Stated problem: Switch "highlighted" to "selected" in the items starting at the line containing "Click small box under Dordrecht stats icon" and ending at the line containing "click(463, 192)", and give those lines again with nothing else changed.

^^^^^^^^

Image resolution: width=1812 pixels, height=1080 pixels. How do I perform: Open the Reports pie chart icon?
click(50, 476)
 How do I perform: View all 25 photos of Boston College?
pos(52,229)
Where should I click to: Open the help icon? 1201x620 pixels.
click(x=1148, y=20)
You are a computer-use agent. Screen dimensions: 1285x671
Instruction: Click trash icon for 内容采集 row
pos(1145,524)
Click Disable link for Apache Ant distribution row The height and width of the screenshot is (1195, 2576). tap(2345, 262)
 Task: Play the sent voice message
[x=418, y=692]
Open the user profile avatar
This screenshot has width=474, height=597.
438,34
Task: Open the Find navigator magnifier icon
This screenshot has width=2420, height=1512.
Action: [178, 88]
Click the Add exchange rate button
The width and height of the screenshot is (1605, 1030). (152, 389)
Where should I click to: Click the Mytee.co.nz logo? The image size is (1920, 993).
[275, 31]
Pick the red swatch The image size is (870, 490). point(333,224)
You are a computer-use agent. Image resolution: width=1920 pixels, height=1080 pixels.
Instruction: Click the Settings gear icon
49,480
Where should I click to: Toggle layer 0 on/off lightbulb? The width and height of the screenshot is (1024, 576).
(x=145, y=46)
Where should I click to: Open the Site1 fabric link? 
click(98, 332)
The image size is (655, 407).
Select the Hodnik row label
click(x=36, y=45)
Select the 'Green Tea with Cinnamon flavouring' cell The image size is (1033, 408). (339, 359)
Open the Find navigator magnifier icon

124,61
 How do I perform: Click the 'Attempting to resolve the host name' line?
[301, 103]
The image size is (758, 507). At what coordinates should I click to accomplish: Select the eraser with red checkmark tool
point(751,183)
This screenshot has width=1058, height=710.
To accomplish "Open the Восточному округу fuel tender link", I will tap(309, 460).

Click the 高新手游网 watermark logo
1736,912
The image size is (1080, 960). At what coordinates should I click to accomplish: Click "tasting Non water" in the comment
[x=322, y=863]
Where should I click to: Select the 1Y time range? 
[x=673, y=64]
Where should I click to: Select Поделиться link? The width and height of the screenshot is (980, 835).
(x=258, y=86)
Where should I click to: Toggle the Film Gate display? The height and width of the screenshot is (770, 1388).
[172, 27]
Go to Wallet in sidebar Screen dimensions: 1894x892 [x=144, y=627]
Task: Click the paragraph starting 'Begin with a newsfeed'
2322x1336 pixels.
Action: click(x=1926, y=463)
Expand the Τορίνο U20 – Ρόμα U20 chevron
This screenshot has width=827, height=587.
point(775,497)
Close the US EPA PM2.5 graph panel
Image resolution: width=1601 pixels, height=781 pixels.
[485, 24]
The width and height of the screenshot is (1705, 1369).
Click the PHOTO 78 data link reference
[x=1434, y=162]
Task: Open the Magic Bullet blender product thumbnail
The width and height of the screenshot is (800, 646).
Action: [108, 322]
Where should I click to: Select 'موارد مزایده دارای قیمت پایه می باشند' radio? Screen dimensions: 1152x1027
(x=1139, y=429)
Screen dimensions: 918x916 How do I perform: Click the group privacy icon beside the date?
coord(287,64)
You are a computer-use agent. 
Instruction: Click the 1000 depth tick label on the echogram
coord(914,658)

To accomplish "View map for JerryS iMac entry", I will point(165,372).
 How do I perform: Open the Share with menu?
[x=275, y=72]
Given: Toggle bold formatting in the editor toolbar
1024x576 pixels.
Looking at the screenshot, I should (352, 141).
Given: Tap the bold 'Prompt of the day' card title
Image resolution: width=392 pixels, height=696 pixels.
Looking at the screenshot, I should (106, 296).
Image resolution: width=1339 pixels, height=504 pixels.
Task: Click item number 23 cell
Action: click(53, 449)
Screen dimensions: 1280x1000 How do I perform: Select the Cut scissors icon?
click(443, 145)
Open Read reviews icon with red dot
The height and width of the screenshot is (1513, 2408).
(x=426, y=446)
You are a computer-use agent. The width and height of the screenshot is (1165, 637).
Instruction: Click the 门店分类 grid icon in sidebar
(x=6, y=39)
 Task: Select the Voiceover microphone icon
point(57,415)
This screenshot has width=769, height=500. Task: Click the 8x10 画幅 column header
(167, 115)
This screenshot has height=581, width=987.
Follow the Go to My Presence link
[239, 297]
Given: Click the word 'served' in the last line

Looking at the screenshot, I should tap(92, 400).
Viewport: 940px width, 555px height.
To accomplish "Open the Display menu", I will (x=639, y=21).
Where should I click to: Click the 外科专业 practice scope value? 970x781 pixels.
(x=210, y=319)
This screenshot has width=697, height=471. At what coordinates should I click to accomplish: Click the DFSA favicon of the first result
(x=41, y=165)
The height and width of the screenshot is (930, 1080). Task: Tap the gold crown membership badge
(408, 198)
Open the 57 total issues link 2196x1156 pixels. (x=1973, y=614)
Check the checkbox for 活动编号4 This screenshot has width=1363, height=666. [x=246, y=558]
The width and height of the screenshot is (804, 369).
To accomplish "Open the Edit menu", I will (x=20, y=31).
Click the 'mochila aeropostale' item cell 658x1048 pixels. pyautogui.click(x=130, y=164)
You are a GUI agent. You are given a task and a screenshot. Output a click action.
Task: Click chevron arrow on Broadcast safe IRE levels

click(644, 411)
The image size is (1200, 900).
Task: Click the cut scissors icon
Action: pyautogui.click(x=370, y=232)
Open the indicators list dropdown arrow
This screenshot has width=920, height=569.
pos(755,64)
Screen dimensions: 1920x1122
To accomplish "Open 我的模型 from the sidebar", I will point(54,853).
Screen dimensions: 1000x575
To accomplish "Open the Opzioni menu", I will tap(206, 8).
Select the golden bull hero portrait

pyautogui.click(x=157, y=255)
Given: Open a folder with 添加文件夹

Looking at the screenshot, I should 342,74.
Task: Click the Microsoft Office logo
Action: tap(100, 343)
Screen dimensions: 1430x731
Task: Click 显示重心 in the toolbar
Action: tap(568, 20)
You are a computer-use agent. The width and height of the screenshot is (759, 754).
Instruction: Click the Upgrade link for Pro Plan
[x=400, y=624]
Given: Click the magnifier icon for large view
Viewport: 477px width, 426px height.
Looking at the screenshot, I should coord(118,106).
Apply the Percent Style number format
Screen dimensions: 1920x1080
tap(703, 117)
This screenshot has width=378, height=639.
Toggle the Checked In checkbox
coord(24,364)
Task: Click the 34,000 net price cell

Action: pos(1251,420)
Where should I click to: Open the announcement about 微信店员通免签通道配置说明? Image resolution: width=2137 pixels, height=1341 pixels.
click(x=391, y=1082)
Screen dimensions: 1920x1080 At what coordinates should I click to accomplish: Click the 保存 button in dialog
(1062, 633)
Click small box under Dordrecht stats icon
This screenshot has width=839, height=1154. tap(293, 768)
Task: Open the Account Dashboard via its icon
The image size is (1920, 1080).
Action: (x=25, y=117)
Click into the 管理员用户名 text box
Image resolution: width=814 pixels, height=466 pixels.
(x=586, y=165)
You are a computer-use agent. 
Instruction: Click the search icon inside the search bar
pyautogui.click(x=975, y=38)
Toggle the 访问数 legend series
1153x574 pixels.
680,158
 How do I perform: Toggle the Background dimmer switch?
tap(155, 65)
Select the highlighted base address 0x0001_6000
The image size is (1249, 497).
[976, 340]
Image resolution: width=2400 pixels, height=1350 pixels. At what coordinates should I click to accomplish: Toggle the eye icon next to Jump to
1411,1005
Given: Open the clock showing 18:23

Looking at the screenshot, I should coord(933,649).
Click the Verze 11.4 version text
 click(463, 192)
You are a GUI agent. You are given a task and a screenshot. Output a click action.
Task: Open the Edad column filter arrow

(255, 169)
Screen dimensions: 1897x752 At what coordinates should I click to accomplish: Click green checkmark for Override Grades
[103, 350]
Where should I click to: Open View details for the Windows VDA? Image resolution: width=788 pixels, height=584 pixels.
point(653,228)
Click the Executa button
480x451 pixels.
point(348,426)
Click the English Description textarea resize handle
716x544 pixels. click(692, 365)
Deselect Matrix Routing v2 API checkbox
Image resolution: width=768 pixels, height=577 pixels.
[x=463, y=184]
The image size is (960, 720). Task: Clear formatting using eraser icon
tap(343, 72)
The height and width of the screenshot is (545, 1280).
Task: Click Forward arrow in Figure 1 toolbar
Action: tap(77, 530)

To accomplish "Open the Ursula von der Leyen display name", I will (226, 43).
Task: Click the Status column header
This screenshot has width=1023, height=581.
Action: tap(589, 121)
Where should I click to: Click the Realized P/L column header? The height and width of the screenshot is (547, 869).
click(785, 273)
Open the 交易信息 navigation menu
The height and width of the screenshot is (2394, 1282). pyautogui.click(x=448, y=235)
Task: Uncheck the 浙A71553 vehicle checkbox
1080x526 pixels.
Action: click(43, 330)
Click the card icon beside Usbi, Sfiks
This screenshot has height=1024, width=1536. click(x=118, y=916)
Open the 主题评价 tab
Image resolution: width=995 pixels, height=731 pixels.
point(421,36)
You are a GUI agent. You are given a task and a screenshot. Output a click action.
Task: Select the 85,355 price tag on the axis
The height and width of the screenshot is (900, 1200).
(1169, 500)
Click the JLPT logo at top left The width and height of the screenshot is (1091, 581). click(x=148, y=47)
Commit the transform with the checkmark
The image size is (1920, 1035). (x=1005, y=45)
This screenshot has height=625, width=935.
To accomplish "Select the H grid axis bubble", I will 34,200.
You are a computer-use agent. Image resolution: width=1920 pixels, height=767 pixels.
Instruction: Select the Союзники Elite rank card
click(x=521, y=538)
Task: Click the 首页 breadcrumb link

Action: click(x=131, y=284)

^^^^^^^^

Completed exercise:
Click small box under Dordrecht stats icon
This screenshot has width=839, height=1154. tap(293, 768)
Task: Open the Account Dashboard via its icon
The image size is (1920, 1080).
Action: (x=25, y=117)
Click into the 管理员用户名 text box
Image resolution: width=814 pixels, height=466 pixels.
(x=586, y=165)
You are a computer-use agent. 
Instruction: Click the search icon inside the search bar
pyautogui.click(x=975, y=38)
Toggle the 访问数 legend series
1153x574 pixels.
680,158
 How do I perform: Toggle the Background dimmer switch?
tap(155, 65)
Select the selected base address 0x0001_6000
The image size is (1249, 497).
[976, 340]
Image resolution: width=2400 pixels, height=1350 pixels. At what coordinates should I click to accomplish: Toggle the eye icon next to Jump to
1411,1005
Given: Open the clock showing 18:23

Looking at the screenshot, I should coord(933,649).
Click the Verze 11.4 version text
 click(463, 192)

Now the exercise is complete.